• **ENTRIES SHOWN**:

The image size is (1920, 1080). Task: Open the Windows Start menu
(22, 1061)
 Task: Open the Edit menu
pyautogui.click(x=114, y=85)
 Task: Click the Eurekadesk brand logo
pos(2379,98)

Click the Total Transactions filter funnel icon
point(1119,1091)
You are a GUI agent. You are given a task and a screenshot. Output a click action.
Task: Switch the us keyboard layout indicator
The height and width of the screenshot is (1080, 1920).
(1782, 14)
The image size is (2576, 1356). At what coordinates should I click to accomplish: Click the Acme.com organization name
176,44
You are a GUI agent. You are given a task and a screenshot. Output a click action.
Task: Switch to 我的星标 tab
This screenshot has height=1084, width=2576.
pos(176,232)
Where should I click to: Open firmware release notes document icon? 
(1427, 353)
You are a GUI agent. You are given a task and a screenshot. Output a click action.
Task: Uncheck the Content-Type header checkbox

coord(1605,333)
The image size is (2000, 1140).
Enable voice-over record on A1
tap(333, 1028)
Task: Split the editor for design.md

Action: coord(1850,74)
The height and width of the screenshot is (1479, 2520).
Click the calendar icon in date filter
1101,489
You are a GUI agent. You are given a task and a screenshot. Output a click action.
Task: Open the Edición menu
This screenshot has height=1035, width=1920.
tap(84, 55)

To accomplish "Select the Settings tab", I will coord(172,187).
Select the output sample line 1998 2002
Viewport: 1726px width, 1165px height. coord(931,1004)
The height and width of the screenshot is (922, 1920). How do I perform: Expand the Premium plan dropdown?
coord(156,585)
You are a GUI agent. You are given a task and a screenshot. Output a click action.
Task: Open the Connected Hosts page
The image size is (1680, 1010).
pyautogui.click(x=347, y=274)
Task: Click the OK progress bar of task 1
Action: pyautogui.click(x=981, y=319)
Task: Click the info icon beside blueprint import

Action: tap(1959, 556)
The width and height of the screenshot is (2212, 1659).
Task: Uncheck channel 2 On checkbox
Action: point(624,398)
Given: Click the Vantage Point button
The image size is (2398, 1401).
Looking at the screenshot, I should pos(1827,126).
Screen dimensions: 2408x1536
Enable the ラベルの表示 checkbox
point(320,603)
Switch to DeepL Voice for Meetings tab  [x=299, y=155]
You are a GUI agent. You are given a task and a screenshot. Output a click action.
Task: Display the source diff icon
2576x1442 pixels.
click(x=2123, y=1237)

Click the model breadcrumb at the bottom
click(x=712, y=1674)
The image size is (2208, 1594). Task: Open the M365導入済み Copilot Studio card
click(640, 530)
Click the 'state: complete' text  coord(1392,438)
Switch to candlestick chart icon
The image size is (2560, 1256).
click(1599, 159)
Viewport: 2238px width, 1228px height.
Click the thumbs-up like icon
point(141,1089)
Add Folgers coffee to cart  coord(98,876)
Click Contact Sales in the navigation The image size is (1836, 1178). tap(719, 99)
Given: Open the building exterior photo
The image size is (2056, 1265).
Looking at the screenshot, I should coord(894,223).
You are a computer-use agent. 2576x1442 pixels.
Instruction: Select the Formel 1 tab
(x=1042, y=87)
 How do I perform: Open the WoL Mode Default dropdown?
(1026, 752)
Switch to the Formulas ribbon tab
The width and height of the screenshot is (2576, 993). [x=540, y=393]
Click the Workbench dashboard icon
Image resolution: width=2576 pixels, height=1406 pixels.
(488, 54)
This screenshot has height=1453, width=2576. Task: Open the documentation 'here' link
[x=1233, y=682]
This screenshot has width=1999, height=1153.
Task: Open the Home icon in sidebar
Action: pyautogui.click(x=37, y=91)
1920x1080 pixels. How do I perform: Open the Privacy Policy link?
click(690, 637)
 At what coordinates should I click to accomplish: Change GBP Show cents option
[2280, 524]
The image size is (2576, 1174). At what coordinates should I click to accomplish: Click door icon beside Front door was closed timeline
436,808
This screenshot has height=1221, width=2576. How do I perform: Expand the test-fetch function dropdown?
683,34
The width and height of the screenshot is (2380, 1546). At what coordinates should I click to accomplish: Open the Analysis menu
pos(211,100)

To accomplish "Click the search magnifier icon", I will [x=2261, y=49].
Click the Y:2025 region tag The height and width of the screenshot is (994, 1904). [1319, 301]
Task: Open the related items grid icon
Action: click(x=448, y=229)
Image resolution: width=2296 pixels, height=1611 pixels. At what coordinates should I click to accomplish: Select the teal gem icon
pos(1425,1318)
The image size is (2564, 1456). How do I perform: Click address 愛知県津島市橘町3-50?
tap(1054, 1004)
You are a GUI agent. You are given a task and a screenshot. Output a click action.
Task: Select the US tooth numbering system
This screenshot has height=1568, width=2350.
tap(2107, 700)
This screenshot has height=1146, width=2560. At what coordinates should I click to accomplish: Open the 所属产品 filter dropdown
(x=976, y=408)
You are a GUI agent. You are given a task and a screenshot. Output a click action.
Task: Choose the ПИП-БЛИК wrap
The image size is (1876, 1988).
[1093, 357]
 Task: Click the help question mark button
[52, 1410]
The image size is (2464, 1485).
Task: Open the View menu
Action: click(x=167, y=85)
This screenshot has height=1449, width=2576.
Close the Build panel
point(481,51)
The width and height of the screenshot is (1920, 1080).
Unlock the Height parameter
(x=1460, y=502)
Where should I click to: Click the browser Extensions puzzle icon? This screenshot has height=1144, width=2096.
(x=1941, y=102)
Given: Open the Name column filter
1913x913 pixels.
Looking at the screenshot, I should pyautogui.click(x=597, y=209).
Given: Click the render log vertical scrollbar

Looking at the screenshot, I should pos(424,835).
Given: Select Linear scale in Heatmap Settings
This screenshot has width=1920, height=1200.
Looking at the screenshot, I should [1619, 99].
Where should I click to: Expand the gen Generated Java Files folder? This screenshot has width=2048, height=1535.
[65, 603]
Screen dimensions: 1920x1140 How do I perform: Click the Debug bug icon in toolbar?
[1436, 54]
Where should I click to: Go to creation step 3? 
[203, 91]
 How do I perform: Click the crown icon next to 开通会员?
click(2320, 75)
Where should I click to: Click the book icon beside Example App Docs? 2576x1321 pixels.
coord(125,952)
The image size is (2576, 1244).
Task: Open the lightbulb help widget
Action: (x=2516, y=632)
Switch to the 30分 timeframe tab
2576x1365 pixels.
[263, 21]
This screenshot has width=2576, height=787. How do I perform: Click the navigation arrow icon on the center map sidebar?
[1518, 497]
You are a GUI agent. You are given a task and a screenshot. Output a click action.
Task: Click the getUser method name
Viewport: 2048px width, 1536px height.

• **TASK INSTRUCTIONS**: Set the data down again in full. Keep it exact.

• **FINISHED EXERCISE**:
The image size is (1920, 1080). Task: Open the Windows Start menu
(22, 1061)
 Task: Open the Edit menu
pyautogui.click(x=114, y=85)
 Task: Click the Eurekadesk brand logo
pos(2379,98)

Click the Total Transactions filter funnel icon
point(1119,1091)
You are a GUI agent. You are given a task and a screenshot. Output a click action.
Task: Switch the us keyboard layout indicator
The height and width of the screenshot is (1080, 1920).
(1782, 14)
The image size is (2576, 1356). At what coordinates should I click to accomplish: Click the Acme.com organization name
176,44
You are a GUI agent. You are given a task and a screenshot. Output a click action.
Task: Switch to 我的星标 tab
This screenshot has height=1084, width=2576.
pos(176,232)
Where should I click to: Open firmware release notes document icon? 
(1427, 353)
You are a GUI agent. You are given a task and a screenshot. Output a click action.
Task: Uncheck the Content-Type header checkbox

coord(1605,333)
The image size is (2000, 1140).
Enable voice-over record on A1
tap(333, 1028)
Task: Split the editor for design.md

Action: coord(1850,74)
The height and width of the screenshot is (1479, 2520).
Click the calendar icon in date filter
1101,489
You are a GUI agent. You are given a task and a screenshot. Output a click action.
Task: Open the Edición menu
This screenshot has height=1035, width=1920.
tap(84, 55)

To accomplish "Select the Settings tab", I will coord(172,187).
Select the output sample line 1998 2002
Viewport: 1726px width, 1165px height. coord(931,1004)
The height and width of the screenshot is (922, 1920). How do I perform: Expand the Premium plan dropdown?
coord(156,585)
You are a GUI agent. You are given a task and a screenshot. Output a click action.
Task: Open the Connected Hosts page
The image size is (1680, 1010).
pyautogui.click(x=347, y=274)
Task: Click the OK progress bar of task 1
Action: pyautogui.click(x=981, y=319)
Task: Click the info icon beside blueprint import

Action: tap(1959, 556)
The width and height of the screenshot is (2212, 1659).
Task: Uncheck channel 2 On checkbox
Action: point(624,398)
Given: Click the Vantage Point button
The image size is (2398, 1401).
Looking at the screenshot, I should pos(1827,126).
Screen dimensions: 2408x1536
Enable the ラベルの表示 checkbox
point(320,603)
Switch to DeepL Voice for Meetings tab  [x=299, y=155]
You are a GUI agent. You are given a task and a screenshot. Output a click action.
Task: Display the source diff icon
2576x1442 pixels.
click(x=2123, y=1237)

Click the model breadcrumb at the bottom
click(x=712, y=1674)
The image size is (2208, 1594). Task: Open the M365導入済み Copilot Studio card
click(640, 530)
Click the 'state: complete' text  coord(1392,438)
Switch to candlestick chart icon
The image size is (2560, 1256).
click(1599, 159)
Viewport: 2238px width, 1228px height.
Click the thumbs-up like icon
point(141,1089)
Add Folgers coffee to cart  coord(98,876)
Click Contact Sales in the navigation The image size is (1836, 1178). tap(719, 99)
Given: Open the building exterior photo
The image size is (2056, 1265).
Looking at the screenshot, I should coord(894,223).
You are a computer-use agent. 2576x1442 pixels.
Instruction: Select the Formel 1 tab
(x=1042, y=87)
 How do I perform: Open the WoL Mode Default dropdown?
(1026, 752)
Switch to the Formulas ribbon tab
The width and height of the screenshot is (2576, 993). [x=540, y=393]
Click the Workbench dashboard icon
Image resolution: width=2576 pixels, height=1406 pixels.
(488, 54)
This screenshot has height=1453, width=2576. Task: Open the documentation 'here' link
[x=1233, y=682]
This screenshot has width=1999, height=1153.
Task: Open the Home icon in sidebar
Action: pyautogui.click(x=37, y=91)
1920x1080 pixels. How do I perform: Open the Privacy Policy link?
click(690, 637)
 At what coordinates should I click to accomplish: Change GBP Show cents option
[2280, 524]
The image size is (2576, 1174). At what coordinates should I click to accomplish: Click door icon beside Front door was closed timeline
436,808
This screenshot has height=1221, width=2576. How do I perform: Expand the test-fetch function dropdown?
683,34
The width and height of the screenshot is (2380, 1546). At what coordinates should I click to accomplish: Open the Analysis menu
pos(211,100)

To accomplish "Click the search magnifier icon", I will [x=2261, y=49].
Click the Y:2025 region tag The height and width of the screenshot is (994, 1904). [1319, 301]
Task: Open the related items grid icon
Action: click(x=448, y=229)
Image resolution: width=2296 pixels, height=1611 pixels. At what coordinates should I click to accomplish: Select the teal gem icon
pos(1425,1318)
The image size is (2564, 1456). How do I perform: Click address 愛知県津島市橘町3-50?
tap(1054, 1004)
You are a GUI agent. You are given a task and a screenshot. Output a click action.
Task: Select the US tooth numbering system
This screenshot has height=1568, width=2350.
tap(2107, 700)
This screenshot has height=1146, width=2560. At what coordinates should I click to accomplish: Open the 所属产品 filter dropdown
(x=976, y=408)
You are a GUI agent. You are given a task and a screenshot. Output a click action.
Task: Choose the ПИП-БЛИК wrap
The image size is (1876, 1988).
[1093, 357]
 Task: Click the help question mark button
[52, 1410]
The image size is (2464, 1485).
Task: Open the View menu
Action: click(x=167, y=85)
This screenshot has height=1449, width=2576.
Close the Build panel
point(481,51)
The width and height of the screenshot is (1920, 1080).
Unlock the Height parameter
(x=1460, y=502)
Where should I click to: Click the browser Extensions puzzle icon? This screenshot has height=1144, width=2096.
(x=1941, y=102)
Given: Open the Name column filter
1913x913 pixels.
Looking at the screenshot, I should pyautogui.click(x=597, y=209).
Given: Click the render log vertical scrollbar

Looking at the screenshot, I should pos(424,835).
Given: Select Linear scale in Heatmap Settings
This screenshot has width=1920, height=1200.
Looking at the screenshot, I should [1619, 99].
Where should I click to: Expand the gen Generated Java Files folder? This screenshot has width=2048, height=1535.
[65, 603]
Screen dimensions: 1920x1140 How do I perform: Click the Debug bug icon in toolbar?
[1436, 54]
Where should I click to: Go to creation step 3? 
[203, 91]
 How do I perform: Click the crown icon next to 开通会员?
click(2320, 75)
Where should I click to: Click the book icon beside Example App Docs? 2576x1321 pixels.
coord(125,952)
The image size is (2576, 1244).
Task: Open the lightbulb help widget
Action: (x=2516, y=632)
Switch to the 30分 timeframe tab
2576x1365 pixels.
[263, 21]
This screenshot has width=2576, height=787. How do I perform: Click the navigation arrow icon on the center map sidebar?
[1518, 497]
You are a GUI agent. You are given a task and a screenshot. Output a click action.
Task: Click the getUser method name
Viewport: 2048px width, 1536px height.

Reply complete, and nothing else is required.